Oysters are measured from the hinge to the edge of the shell's fan. "Petite" refers to oysters measuring 2.5 to 3 inches while "Selects" refer to those that stretch out 3 to 5 inches. While petite oysters are savored throughout the U.S., by state law, a petite cannot be sold in Massachusetts, only selects.
The small petites are ideal for those who have a difficult time keeping their shirt clean while throwing back a dozen halfshells. Additionally, petites could be healthier than the more robust selects.
"It hasn't had time to catch contaminants or cyclical diseases that are naturally occurring," says Andrew Cummings of Wash-A-Shore Oyster Ranch in Wellfleet, "When I'm eating that, I'm eating the oyster. They're lighter, crisper and sweeter."
"We really need to be able to sell petites. This past winter I got six calls from friends that were in Boston restaurants and said 'Jeez, we're here, and they have Wellfleet oysters, and they look horrible.' and that's because no one is harvesting, so you have stuff coming out of pits."
Did You Say Pits?
At the end of the year when water temperatures plummet toward freezing oysters become dormant- they do not feed and they do not perspire. During dormancy, some growers take their oysters out of the water and place them in pits dug below the frostline in the ground or place them in commercial size refrigerators. These are safer alternative for these pricey products since they are exposed to ice drifts and rough winter waters if left in their cages in the sea.

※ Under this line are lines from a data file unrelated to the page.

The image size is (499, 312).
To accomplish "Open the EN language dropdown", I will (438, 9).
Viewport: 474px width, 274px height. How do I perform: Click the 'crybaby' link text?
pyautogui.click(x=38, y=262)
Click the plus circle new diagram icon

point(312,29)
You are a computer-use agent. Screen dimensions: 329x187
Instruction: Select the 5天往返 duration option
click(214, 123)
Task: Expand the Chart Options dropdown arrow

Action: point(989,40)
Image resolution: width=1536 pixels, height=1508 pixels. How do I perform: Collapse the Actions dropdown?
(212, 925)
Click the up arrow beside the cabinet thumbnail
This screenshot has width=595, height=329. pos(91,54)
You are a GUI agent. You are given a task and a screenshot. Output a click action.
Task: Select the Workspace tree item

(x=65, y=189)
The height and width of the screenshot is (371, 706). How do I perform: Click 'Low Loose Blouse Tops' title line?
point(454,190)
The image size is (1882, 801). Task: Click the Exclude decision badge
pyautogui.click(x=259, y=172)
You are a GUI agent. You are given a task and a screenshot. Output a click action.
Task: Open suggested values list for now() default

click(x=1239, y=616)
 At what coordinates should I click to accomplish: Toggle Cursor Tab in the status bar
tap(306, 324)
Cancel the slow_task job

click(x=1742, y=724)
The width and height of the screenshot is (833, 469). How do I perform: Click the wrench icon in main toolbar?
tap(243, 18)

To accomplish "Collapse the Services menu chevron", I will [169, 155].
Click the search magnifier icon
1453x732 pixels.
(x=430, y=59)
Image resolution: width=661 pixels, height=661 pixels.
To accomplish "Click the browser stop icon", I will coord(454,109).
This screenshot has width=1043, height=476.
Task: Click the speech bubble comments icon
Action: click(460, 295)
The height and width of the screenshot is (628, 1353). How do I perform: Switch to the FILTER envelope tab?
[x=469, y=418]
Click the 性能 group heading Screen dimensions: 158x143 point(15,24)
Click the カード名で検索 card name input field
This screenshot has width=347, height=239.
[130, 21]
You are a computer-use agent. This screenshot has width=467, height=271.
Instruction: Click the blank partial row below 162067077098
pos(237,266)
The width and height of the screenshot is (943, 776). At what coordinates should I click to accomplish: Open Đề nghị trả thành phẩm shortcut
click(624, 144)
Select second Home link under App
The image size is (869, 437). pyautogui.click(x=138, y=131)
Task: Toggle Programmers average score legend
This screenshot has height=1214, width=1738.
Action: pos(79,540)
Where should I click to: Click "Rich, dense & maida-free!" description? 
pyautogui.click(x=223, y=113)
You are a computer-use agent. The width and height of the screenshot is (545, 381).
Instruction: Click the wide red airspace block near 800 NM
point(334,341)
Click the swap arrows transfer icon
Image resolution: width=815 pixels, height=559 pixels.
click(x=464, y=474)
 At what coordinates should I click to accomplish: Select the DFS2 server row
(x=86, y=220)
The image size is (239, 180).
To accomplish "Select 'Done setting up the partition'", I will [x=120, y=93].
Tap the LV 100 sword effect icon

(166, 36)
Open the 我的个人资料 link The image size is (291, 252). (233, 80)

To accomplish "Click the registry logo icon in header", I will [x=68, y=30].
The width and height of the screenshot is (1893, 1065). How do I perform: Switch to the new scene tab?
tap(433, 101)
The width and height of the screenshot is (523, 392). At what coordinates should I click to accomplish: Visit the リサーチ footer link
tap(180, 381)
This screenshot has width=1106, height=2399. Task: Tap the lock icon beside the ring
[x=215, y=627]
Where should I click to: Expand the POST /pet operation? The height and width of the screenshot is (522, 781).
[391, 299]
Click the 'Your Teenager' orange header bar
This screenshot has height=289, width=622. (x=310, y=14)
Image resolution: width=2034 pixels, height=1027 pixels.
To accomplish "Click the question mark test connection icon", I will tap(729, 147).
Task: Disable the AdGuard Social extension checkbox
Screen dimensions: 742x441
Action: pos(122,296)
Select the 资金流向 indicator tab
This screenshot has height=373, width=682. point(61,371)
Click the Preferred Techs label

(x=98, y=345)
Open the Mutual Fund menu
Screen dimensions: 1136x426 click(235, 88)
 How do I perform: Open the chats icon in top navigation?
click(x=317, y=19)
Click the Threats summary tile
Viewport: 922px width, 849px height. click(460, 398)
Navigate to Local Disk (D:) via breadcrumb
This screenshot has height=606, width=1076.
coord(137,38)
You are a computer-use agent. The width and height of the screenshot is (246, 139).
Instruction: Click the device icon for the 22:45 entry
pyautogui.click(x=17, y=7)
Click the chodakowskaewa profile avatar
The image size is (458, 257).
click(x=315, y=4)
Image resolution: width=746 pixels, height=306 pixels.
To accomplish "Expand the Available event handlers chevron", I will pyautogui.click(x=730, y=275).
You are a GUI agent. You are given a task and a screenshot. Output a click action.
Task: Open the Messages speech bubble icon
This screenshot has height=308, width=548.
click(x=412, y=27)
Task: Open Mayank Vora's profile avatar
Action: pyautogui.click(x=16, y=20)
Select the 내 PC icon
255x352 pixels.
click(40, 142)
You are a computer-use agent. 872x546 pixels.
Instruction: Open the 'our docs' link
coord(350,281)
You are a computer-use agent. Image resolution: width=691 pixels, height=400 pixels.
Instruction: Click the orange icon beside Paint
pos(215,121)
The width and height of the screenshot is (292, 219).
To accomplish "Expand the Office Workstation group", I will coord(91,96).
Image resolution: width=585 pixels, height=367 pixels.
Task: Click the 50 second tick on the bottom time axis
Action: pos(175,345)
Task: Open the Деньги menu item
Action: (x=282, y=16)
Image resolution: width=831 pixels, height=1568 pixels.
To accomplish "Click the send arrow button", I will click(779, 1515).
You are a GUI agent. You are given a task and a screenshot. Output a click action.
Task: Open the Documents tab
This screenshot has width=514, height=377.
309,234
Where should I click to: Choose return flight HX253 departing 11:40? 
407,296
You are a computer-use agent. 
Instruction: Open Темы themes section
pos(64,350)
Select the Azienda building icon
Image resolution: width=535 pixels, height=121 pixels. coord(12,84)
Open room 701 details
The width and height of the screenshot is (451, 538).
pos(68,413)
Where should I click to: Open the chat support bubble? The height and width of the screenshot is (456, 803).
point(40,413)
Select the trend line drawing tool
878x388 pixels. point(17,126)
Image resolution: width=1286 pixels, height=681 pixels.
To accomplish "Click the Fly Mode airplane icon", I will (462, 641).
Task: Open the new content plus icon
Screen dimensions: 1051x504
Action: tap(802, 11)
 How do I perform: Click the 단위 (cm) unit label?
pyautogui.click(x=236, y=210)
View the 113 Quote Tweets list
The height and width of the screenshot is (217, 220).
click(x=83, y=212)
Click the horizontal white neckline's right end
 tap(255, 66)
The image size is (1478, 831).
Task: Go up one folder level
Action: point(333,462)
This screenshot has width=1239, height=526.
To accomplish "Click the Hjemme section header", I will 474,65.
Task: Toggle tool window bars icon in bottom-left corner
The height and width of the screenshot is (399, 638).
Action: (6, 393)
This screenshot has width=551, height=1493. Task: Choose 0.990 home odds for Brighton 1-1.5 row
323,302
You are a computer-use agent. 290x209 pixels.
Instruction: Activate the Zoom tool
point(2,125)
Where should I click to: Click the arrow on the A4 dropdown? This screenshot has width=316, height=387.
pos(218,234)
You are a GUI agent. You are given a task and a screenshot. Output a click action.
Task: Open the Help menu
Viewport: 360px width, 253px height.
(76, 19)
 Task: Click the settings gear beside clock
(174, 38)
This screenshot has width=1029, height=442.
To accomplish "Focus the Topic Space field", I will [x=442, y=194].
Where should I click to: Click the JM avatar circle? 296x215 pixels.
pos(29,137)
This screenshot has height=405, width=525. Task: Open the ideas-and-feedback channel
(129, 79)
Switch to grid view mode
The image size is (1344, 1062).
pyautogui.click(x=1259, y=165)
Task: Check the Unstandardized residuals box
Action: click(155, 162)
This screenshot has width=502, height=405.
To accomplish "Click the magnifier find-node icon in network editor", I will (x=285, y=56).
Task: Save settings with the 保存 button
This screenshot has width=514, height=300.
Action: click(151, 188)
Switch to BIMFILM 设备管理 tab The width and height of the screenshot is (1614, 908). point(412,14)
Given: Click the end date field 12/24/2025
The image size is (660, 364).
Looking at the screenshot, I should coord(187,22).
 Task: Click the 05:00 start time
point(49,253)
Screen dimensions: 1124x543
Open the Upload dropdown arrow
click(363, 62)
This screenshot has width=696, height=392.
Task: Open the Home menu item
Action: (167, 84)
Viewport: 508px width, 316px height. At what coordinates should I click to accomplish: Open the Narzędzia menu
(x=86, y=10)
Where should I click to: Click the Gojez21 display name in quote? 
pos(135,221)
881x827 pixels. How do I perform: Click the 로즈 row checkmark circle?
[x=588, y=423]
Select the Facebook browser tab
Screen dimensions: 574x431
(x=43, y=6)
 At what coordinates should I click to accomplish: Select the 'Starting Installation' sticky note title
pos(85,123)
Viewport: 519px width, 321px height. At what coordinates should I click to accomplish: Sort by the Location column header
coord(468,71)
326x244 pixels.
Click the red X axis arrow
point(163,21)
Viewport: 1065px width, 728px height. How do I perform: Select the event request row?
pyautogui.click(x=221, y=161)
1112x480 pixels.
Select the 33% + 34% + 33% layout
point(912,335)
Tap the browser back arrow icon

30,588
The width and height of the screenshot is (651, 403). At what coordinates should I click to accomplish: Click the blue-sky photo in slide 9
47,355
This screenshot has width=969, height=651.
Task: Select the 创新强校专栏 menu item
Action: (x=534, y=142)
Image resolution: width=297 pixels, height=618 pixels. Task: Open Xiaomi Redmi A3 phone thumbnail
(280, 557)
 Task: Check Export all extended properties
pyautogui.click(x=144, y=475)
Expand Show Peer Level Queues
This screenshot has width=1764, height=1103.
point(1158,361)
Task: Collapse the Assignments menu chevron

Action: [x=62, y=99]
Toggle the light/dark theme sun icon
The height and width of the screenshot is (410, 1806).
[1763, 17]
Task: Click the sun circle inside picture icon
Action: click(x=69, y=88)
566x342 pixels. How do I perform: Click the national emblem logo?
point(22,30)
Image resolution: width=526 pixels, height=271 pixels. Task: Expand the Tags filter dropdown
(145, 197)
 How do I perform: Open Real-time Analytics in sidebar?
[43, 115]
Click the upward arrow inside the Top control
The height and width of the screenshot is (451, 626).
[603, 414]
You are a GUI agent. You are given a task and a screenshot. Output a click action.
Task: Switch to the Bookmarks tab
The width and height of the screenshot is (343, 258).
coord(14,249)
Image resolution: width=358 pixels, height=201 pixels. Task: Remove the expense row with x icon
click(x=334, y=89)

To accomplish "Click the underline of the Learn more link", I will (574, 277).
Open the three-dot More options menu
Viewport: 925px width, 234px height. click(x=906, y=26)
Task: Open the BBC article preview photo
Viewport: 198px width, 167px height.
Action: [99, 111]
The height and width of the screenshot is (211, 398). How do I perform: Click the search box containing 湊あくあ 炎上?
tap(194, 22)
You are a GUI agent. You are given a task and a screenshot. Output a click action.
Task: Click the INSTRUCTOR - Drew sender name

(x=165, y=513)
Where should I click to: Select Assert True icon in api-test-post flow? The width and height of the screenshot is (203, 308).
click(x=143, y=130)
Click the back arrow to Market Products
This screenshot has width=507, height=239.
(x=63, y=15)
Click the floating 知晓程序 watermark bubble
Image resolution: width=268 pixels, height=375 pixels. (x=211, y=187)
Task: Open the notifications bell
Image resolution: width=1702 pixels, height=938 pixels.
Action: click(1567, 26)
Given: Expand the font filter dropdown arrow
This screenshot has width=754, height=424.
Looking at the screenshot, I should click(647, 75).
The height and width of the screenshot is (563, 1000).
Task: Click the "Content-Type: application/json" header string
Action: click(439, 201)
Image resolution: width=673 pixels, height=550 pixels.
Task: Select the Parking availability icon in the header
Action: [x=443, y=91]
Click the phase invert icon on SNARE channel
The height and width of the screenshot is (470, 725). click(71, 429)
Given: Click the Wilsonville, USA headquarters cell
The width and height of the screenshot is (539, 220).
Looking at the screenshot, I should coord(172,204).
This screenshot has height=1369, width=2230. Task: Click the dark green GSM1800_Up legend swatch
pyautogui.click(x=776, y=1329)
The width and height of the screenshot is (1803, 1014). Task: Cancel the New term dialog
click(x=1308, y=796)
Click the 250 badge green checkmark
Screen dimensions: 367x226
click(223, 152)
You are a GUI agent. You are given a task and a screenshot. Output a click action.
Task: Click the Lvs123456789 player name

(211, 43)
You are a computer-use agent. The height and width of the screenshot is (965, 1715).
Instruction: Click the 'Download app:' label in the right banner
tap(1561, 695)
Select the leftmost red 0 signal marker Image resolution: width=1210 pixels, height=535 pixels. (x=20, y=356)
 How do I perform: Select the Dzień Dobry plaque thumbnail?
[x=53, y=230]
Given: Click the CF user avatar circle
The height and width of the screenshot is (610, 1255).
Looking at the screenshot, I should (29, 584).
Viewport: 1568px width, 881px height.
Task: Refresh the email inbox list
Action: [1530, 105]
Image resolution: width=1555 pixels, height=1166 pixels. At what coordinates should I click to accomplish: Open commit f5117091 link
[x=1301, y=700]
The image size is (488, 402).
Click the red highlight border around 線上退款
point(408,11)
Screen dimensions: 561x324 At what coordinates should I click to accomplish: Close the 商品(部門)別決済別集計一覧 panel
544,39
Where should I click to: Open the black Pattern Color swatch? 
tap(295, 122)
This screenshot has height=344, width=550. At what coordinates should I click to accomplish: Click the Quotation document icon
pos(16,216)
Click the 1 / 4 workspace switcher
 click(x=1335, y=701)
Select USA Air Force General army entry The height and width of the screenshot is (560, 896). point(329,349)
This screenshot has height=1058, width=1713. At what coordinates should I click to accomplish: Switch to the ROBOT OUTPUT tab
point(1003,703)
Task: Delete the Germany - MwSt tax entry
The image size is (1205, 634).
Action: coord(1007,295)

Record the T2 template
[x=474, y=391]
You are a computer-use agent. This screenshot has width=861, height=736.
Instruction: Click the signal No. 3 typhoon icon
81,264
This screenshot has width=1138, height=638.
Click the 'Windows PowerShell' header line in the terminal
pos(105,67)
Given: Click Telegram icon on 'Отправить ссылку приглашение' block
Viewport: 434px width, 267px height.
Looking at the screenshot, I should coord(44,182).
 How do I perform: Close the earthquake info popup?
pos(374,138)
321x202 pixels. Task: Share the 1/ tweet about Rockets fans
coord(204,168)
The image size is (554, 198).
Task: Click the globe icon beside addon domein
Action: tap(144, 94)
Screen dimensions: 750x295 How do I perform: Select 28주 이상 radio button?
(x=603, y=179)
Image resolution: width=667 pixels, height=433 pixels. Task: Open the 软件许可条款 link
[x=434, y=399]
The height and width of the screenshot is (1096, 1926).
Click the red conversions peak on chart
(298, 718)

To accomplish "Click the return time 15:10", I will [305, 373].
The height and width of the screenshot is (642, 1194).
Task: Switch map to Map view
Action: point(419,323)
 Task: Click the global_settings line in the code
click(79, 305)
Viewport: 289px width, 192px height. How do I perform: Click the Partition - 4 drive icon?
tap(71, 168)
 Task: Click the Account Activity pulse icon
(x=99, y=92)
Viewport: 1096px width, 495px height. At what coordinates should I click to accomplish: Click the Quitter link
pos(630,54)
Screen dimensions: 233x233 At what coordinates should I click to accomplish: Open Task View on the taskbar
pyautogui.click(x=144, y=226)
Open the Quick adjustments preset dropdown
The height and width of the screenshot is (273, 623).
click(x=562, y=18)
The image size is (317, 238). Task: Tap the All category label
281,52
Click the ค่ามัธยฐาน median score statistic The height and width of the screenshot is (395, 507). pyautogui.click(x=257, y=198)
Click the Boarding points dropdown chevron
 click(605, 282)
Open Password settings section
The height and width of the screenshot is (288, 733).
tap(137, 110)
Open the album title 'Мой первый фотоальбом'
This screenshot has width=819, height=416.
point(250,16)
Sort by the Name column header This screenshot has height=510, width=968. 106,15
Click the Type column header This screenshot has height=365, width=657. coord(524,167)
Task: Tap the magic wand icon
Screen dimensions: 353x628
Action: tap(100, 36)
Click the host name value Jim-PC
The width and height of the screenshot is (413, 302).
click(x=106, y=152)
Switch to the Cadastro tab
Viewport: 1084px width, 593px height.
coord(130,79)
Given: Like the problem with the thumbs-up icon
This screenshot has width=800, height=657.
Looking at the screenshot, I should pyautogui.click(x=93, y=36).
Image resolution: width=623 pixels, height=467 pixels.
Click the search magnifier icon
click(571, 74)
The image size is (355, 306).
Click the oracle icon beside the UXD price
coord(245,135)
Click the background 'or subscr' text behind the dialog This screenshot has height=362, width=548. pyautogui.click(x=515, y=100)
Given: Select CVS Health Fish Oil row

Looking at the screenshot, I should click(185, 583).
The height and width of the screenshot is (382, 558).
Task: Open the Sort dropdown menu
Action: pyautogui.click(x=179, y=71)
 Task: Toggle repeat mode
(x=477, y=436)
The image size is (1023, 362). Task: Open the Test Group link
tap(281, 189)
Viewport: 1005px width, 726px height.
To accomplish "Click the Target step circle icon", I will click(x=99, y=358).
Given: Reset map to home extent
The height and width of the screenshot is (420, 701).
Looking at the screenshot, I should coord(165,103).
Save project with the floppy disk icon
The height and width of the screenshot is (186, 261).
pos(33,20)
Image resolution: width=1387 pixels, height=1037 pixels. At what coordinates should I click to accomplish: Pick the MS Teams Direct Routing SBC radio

Growers can sell their selects directly from the pits; however, the quality of that oyster can be compromised.
"They'll be all banged up," Cummings said as he held up a beautiful glistening fanned oyster, "That is a good looking oyster," he exclaims. Then he start hammering at the oyster with another oyster the chips from the fan shoot off into the tide, "Now it looks like it came out of a pit.” he states matter of factly.
“And when oysters are in the pit, they end up looking worse than this. You can just tell they've been out of the water. You're not doing the industry any good by moving that product because people see it and that's what they associate."
What is a better alternative for selling oysters in the winter?
Instead of selling selects from the pit, perhaps being allowed to sell petites that have been stored in the deep water? Supposedly, petites have a lower mortality rate than selects when stored in the deep water during winter,
"It would be worth the risk to have trays out there in the winter loaded with market orders ready to go. There's still a risk of losing it. But if you're paying attention to the weather, you know when ice is coming, you can get everything out quick."
It's For The Consumer
Wash-A-Shore sells their petites to other states; however, Andrew explains that "If we were able to sell a petite in the Massachusetts market, the consumer would have the option of getting a really nice oyster, it may be smaller, but it's a really nice oyster. But they can't." All in all, "Massachusetts consumers should have the choice, just as they do in every other state".